I guess so. :lol: :beer:


----------



## huntin1 (Nov 14, 2003)

I ain't no pimp. :x Savage whore, maybe. 8)

Get a Savage, out of the box it will kick the snot out of just about anything else from the factory. For that kind of yardage I too would go with the .308. A 10FP would be a good choice.

huntin1


----------



## jason_n (Dec 30, 2006)

7mm-08 rem hornady lite mag rounds


----------



## coyote_buster (Mar 11, 2007)

22-250, 243, 270, 308, do you have any deer rifles already? They would work if you do.


----------



## duckchaser (Jul 23, 2003)

.257 weatherby magnum vanguard


----------



## coyotehunter13 (Dec 28, 2007)

i agree with fallguy. weatherby vanguard's are very accurate, and reasonable.

a .308 would be great at that range. either that, or a .25-06


----------



## hunt4P&amp;Y (Sep 23, 2004)

.257 is a sweet gun. Shoot my buddies today! Man that thing is a tack driver!


----------



## 308 (Jul 10, 2007)

you shot your buddies with it  :lol: :lol:


----------



## jason_n (Dec 30, 2006)

:idiot:


----------



## huntingnemo05 (Dec 8, 2007)

you can get a stevens model 200 for around 300 bucks or cheaper. Their not the best looking guns in the world. But they sure are tack drivers.

:sniper:


----------



## varmintz (Apr 25, 2006)

Me personnaly I would go with a Remington 700 SPS Varmint, you can get anything from a 17 Rem Fireball to a 308, I think there is 7-8 different calibers, you can pick one up new for $500. The nice thing is that they come with the Rem 700 (same action the US Army Snipers have on their guns), and the heavy barrels. I have one in 223 and it shoots about 3/4" 3 shot groups at 100 yards. Nice thing about them you can upgrade them as much as you would like, the rem 700 action is the most saught after action out their - not my opinion, its a fact!

The military services spent millions of dollars researching, and they went with the Remington 700. Its kinda funny that all the military services all agreed on the same type of rifle, thats probably one of the few things that the different branches agreed upon.

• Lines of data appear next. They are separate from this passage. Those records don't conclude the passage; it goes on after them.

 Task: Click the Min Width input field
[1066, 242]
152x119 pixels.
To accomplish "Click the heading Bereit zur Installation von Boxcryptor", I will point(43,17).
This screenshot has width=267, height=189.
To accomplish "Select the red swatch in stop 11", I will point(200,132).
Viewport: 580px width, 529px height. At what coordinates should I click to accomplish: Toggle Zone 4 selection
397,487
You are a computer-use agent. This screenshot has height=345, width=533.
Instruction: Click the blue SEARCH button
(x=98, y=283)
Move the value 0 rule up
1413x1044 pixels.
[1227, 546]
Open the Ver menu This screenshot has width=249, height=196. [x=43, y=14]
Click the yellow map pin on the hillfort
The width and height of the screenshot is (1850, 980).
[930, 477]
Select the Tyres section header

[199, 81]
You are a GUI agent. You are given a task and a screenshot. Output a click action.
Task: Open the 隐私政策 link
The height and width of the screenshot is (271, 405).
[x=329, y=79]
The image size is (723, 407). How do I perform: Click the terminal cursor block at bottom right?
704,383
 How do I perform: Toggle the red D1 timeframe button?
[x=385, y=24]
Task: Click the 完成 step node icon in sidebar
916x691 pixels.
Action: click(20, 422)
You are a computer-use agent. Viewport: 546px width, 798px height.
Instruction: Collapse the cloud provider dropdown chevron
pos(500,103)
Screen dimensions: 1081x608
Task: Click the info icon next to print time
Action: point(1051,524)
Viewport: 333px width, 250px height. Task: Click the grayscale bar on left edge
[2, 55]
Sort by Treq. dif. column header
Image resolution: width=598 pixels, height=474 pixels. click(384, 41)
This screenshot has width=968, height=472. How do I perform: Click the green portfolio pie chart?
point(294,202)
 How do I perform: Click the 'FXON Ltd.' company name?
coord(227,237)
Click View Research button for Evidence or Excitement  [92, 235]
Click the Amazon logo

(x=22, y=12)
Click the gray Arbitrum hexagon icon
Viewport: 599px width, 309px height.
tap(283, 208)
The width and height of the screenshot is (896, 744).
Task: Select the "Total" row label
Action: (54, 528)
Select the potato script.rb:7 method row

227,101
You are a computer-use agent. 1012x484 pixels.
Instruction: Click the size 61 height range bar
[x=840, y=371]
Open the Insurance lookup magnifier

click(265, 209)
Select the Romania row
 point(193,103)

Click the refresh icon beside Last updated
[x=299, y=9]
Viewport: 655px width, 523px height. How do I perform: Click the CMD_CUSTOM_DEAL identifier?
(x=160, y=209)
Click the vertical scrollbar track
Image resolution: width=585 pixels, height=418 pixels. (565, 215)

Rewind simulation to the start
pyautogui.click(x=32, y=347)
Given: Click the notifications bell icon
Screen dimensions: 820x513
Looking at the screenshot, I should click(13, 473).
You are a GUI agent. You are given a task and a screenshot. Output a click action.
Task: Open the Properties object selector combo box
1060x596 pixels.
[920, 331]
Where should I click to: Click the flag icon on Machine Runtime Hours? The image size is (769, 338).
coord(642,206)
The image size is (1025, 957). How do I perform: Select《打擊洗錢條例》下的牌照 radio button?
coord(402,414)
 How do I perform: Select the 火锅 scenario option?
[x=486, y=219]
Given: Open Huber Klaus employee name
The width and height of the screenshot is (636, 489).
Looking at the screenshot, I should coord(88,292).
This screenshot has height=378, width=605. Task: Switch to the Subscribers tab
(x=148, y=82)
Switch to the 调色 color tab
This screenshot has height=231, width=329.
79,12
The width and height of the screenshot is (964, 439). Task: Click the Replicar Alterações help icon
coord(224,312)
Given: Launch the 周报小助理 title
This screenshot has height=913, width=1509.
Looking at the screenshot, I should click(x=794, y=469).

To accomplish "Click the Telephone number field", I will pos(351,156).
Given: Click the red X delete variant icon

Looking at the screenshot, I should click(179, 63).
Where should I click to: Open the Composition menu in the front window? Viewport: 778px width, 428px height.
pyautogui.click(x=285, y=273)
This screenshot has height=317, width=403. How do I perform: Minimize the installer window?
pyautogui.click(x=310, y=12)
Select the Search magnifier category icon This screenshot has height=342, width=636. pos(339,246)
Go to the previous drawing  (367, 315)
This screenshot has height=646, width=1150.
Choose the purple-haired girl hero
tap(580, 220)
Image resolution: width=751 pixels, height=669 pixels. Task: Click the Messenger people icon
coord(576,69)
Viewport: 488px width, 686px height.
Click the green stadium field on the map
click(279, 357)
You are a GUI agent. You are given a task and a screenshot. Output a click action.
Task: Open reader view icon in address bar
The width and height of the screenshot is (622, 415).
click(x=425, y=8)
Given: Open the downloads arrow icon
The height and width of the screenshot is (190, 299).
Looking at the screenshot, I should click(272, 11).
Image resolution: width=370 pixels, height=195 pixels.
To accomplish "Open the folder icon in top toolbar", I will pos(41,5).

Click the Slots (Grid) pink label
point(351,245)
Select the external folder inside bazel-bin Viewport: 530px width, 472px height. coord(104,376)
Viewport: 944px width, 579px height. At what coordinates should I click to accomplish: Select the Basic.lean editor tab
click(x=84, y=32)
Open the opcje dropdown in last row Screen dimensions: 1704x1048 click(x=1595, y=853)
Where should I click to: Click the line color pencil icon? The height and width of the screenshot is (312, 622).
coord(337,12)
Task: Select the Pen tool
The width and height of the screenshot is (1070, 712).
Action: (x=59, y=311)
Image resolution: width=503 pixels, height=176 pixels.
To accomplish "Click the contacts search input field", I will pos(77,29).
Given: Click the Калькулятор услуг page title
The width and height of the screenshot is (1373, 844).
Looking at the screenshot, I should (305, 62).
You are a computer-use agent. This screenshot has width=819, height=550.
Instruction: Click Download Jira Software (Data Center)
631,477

If you need any additional help feel free and email me at [email protected] - I was an armory asst while I served the US Army! Good luck!


----------



## mwrhusker (Jan 10, 2008)

I too would look at the .257 weatherby vanguard. It is extremely accurate out of the box. It is however expensive to buy shells for in comparison to the .308. Another commonly overlooked gun is the CZ527 with the double set hair trigger. I just finished doing a cryo, float, and embedding one and it is a nail driver. They come out of the box extremely accurate I am a fanatic though. Good luch


----------



## hogcaller (Dec 13, 2007)

duckchaser said:


> .257 weatherby magnum vanguard


That's a good one!


----------



## wmmichael20 (Dec 19, 2007)

I would give the howa hogue varmint a shot so to speak they come with a heavy barrel and are available in 204 ,223 , 22-250, 243 , and 308 they seem ilike a nice piece of equpt.


----------